All entries below are to be set down again exactly as given.

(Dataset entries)
++++

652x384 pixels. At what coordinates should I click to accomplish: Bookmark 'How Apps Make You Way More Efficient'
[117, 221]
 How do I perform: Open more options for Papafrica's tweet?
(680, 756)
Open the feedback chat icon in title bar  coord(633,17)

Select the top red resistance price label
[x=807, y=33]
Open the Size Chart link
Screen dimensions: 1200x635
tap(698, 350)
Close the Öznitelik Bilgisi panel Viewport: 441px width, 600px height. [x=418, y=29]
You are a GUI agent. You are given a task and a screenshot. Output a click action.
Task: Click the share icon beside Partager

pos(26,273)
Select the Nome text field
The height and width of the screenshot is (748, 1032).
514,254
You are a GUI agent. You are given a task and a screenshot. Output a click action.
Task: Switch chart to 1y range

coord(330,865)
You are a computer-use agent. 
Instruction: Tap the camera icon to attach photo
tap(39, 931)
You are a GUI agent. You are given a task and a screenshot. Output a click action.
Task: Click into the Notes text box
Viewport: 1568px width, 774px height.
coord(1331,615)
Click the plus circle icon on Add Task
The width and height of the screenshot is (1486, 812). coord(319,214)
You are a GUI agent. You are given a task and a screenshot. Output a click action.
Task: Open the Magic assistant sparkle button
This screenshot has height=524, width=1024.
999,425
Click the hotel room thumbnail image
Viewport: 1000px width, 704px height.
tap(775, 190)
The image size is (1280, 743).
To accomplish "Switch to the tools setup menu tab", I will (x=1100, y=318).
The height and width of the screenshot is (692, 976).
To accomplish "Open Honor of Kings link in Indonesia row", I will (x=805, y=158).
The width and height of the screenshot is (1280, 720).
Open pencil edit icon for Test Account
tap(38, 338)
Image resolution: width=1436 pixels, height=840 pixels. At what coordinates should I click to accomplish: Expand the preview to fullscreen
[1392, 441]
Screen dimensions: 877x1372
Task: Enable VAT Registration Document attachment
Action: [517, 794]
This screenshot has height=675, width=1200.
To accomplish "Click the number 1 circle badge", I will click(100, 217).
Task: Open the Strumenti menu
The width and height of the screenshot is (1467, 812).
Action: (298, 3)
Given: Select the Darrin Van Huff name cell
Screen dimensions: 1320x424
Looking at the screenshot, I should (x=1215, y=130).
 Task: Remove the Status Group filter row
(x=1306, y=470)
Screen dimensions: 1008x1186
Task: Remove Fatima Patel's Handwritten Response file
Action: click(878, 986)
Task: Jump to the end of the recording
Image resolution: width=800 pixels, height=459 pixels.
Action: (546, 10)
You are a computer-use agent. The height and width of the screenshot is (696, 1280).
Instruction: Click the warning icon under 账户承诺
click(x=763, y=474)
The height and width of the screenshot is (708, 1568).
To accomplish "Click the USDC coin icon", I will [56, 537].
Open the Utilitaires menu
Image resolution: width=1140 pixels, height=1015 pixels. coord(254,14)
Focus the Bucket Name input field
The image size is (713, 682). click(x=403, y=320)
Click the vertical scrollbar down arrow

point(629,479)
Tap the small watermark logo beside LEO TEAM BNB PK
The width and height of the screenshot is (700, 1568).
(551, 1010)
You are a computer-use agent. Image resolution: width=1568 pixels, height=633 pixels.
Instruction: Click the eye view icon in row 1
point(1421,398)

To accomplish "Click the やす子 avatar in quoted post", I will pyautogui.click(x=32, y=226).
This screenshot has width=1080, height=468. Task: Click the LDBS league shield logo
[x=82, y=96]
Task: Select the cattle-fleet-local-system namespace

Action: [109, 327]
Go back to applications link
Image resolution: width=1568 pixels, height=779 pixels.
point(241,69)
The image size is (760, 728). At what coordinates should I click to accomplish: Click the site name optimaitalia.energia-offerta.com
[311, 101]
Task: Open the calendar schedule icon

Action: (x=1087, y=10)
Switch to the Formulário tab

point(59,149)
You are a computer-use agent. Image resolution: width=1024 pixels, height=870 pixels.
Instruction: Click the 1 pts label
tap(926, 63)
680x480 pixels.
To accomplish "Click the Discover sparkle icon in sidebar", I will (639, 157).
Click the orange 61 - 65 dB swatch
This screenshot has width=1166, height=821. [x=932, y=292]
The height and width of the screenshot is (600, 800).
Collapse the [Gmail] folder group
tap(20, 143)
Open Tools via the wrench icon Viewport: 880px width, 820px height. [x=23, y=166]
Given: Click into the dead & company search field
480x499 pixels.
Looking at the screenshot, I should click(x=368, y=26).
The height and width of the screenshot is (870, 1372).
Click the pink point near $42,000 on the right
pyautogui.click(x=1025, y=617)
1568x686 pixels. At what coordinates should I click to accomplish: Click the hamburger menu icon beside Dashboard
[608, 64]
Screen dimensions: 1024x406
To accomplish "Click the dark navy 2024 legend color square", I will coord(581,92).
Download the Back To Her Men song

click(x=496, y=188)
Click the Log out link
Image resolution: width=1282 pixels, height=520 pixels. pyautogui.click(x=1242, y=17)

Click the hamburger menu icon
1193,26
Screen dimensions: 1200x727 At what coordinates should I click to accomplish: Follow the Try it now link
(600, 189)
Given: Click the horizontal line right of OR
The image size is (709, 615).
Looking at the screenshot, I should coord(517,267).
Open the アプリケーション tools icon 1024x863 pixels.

++++

(Answer section)
652x384 pixels. At what coordinates should I click to accomplish: Bookmark 'How Apps Make You Way More Efficient'
[117, 221]
 How do I perform: Open more options for Papafrica's tweet?
(680, 756)
Open the feedback chat icon in title bar  coord(633,17)

Select the top red resistance price label
[x=807, y=33]
Open the Size Chart link
Screen dimensions: 1200x635
tap(698, 350)
Close the Öznitelik Bilgisi panel Viewport: 441px width, 600px height. [x=418, y=29]
You are a GUI agent. You are given a task and a screenshot. Output a click action.
Task: Click the share icon beside Partager

pos(26,273)
Select the Nome text field
The height and width of the screenshot is (748, 1032).
514,254
You are a GUI agent. You are given a task and a screenshot. Output a click action.
Task: Switch chart to 1y range

coord(330,865)
You are a computer-use agent. 
Instruction: Tap the camera icon to attach photo
tap(39, 931)
You are a GUI agent. You are given a task and a screenshot. Output a click action.
Task: Click into the Notes text box
Viewport: 1568px width, 774px height.
coord(1331,615)
Click the plus circle icon on Add Task
The width and height of the screenshot is (1486, 812). coord(319,214)
You are a GUI agent. You are given a task and a screenshot. Output a click action.
Task: Open the Magic assistant sparkle button
This screenshot has height=524, width=1024.
999,425
Click the hotel room thumbnail image
Viewport: 1000px width, 704px height.
tap(775, 190)
The image size is (1280, 743).
To accomplish "Switch to the tools setup menu tab", I will (x=1100, y=318).
The height and width of the screenshot is (692, 976).
To accomplish "Open Honor of Kings link in Indonesia row", I will (x=805, y=158).
The width and height of the screenshot is (1280, 720).
Open pencil edit icon for Test Account
tap(38, 338)
Image resolution: width=1436 pixels, height=840 pixels. At what coordinates should I click to accomplish: Expand the preview to fullscreen
[1392, 441]
Screen dimensions: 877x1372
Task: Enable VAT Registration Document attachment
Action: [517, 794]
This screenshot has height=675, width=1200.
To accomplish "Click the number 1 circle badge", I will click(100, 217).
Task: Open the Strumenti menu
The width and height of the screenshot is (1467, 812).
Action: (298, 3)
Given: Select the Darrin Van Huff name cell
Screen dimensions: 1320x424
Looking at the screenshot, I should (x=1215, y=130).
 Task: Remove the Status Group filter row
(x=1306, y=470)
Screen dimensions: 1008x1186
Task: Remove Fatima Patel's Handwritten Response file
Action: click(878, 986)
Task: Jump to the end of the recording
Image resolution: width=800 pixels, height=459 pixels.
Action: (546, 10)
You are a computer-use agent. The height and width of the screenshot is (696, 1280).
Instruction: Click the warning icon under 账户承诺
click(x=763, y=474)
The height and width of the screenshot is (708, 1568).
To accomplish "Click the USDC coin icon", I will [56, 537].
Open the Utilitaires menu
Image resolution: width=1140 pixels, height=1015 pixels. coord(254,14)
Focus the Bucket Name input field
The image size is (713, 682). click(x=403, y=320)
Click the vertical scrollbar down arrow

point(629,479)
Tap the small watermark logo beside LEO TEAM BNB PK
The width and height of the screenshot is (700, 1568).
(551, 1010)
You are a computer-use agent. Image resolution: width=1568 pixels, height=633 pixels.
Instruction: Click the eye view icon in row 1
point(1421,398)

To accomplish "Click the やす子 avatar in quoted post", I will pyautogui.click(x=32, y=226).
This screenshot has width=1080, height=468. Task: Click the LDBS league shield logo
[x=82, y=96]
Task: Select the cattle-fleet-local-system namespace

Action: [109, 327]
Go back to applications link
Image resolution: width=1568 pixels, height=779 pixels.
point(241,69)
The image size is (760, 728). At what coordinates should I click to accomplish: Click the site name optimaitalia.energia-offerta.com
[311, 101]
Task: Open the calendar schedule icon

Action: (x=1087, y=10)
Switch to the Formulário tab

point(59,149)
You are a computer-use agent. Image resolution: width=1024 pixels, height=870 pixels.
Instruction: Click the 1 pts label
tap(926, 63)
680x480 pixels.
To accomplish "Click the Discover sparkle icon in sidebar", I will (639, 157).
Click the orange 61 - 65 dB swatch
This screenshot has width=1166, height=821. [x=932, y=292]
The height and width of the screenshot is (600, 800).
Collapse the [Gmail] folder group
tap(20, 143)
Open Tools via the wrench icon Viewport: 880px width, 820px height. [x=23, y=166]
Given: Click into the dead & company search field
480x499 pixels.
Looking at the screenshot, I should click(x=368, y=26).
The height and width of the screenshot is (870, 1372).
Click the pink point near $42,000 on the right
pyautogui.click(x=1025, y=617)
1568x686 pixels. At what coordinates should I click to accomplish: Click the hamburger menu icon beside Dashboard
[608, 64]
Screen dimensions: 1024x406
To accomplish "Click the dark navy 2024 legend color square", I will coord(581,92).
Download the Back To Her Men song

click(x=496, y=188)
Click the Log out link
Image resolution: width=1282 pixels, height=520 pixels. pyautogui.click(x=1242, y=17)

Click the hamburger menu icon
1193,26
Screen dimensions: 1200x727 At what coordinates should I click to accomplish: Follow the Try it now link
(600, 189)
Given: Click the horizontal line right of OR
The image size is (709, 615).
Looking at the screenshot, I should coord(517,267).
Open the アプリケーション tools icon 1024x863 pixels.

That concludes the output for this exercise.